Trois mesures phares vont dans le bon sens : la rémunération doit être la même pour tous, y compris les primes prévues dans les conventions collectives. Les employeurs ne pourront plus inclure dans le salaire les frais d'hébergement et de nourriture, ce qui semble normal. Les calculs de ces frais se feront malheureusement sur la base du pays d'origine - ce qui est une demi-avancée. Le détachement est limité à douze mois, alors que la durée moyenne dans l'Union européenne est de quatre mois - cette limitation reste donc théorique. Il y aura toujours distorsion de concurrence, grâce au mode de calcul des frais et à l'absence d'encadrement de la sous-traitance. Le point 26 dit très bien que les accords d'entreprise devraient s'appliquer aux travailleurs détachés. Enfin et surtout, les charges sociales seront toujours celles du pays d'origine.

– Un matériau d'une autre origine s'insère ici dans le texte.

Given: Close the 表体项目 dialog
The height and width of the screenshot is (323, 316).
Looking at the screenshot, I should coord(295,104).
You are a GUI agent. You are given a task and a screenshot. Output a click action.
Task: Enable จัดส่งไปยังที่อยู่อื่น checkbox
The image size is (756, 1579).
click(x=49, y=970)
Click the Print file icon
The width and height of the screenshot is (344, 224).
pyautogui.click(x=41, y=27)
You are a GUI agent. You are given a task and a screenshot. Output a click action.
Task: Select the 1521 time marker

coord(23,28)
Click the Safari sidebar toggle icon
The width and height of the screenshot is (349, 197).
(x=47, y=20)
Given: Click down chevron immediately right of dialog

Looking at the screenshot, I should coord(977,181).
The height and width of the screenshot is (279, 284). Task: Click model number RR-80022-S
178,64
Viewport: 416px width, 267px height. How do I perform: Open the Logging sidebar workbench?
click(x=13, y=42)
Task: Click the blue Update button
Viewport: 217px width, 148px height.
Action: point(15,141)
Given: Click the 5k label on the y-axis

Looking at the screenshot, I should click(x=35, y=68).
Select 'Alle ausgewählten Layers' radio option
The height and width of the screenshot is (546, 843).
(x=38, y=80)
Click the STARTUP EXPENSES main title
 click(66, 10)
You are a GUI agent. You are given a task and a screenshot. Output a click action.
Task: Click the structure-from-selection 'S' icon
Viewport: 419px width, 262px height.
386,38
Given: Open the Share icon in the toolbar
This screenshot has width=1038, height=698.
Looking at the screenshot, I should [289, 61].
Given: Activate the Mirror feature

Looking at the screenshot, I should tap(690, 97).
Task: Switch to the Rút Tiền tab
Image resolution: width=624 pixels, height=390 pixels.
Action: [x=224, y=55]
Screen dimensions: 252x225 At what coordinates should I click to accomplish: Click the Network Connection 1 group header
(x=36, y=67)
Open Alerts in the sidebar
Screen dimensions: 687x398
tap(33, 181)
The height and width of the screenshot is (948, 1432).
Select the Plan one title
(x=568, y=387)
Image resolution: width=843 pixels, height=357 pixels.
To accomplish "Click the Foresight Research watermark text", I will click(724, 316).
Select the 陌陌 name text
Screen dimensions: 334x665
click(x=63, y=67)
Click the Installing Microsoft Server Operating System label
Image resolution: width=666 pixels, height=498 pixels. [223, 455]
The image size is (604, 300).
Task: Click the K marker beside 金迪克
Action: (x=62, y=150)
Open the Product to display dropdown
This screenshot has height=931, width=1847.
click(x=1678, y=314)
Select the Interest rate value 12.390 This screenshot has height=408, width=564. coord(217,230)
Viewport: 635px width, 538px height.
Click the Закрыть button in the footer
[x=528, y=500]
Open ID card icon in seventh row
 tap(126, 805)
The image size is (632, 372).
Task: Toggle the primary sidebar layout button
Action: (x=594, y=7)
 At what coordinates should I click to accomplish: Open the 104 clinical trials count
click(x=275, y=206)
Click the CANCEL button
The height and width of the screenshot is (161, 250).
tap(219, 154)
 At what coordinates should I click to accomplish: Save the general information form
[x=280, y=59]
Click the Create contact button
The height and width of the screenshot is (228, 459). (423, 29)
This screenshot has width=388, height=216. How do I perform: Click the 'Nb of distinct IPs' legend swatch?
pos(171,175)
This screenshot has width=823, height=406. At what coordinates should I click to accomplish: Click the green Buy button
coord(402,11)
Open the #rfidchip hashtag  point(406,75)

En conclusion, le point 20 de notre résolution rappelle l'objectif du détachement : « permettre de répondre à un manque de main d'oeuvre dans un secteur précis et faciliter la mobilité au sein de l'Union européenne » -, or c'est loin d'être le cas. Je lisais une page locale du journal l'Alsace sur la récolte des asperges - laissez-moi vous dire à ce propos que l'Alsace en produit d'excellentes ; le Rhin ayant divagué pendant des millions d'années, nous avons beaucoup de terrains sablonneux. Le titre de l'article disait : « Récolte des asperges : les Polonais se font rares ». S'ils se font rares, c'est parce que - Dieu merci pour eux - ils gagnent de mieux en mieux leur vie et sont dès lors moins tentés de prendre des congés sans solde pour gagner un peu plus d'argent par ce travail saisonnier. On le voit, ce problème ne se réglera qu'avec l'élévation du niveau de vie des travailleurs dans les pays d'origine, comme c'est le cas en Pologne.
D'après l'article, les Polonais sont remplacés par des Roumains. Si tout se passe bien, ils seront demain remplacés par des Macédoniens ou des Albanais... Il y a 550 000 travailleurs détachés en France, c'est énorme ! En Grande-Bretagne, il y en avait beaucoup plus et cela n'a pas été sans influence sur le Brexit : ils étaient 1,2 million, poussés avec plus ou moins de délicatesse vers la sortie. Il nous faut penser à nos compatriotes en bas de l'échelle, qui pointent à Pôle emploi, et voient des étrangers travailler chez nous parce que le patron paie des charges sociales beaucoup moins élevées qu'en France - où elles sont parmi les plus élevées d'Europe... Cela favorise forcément le populisme.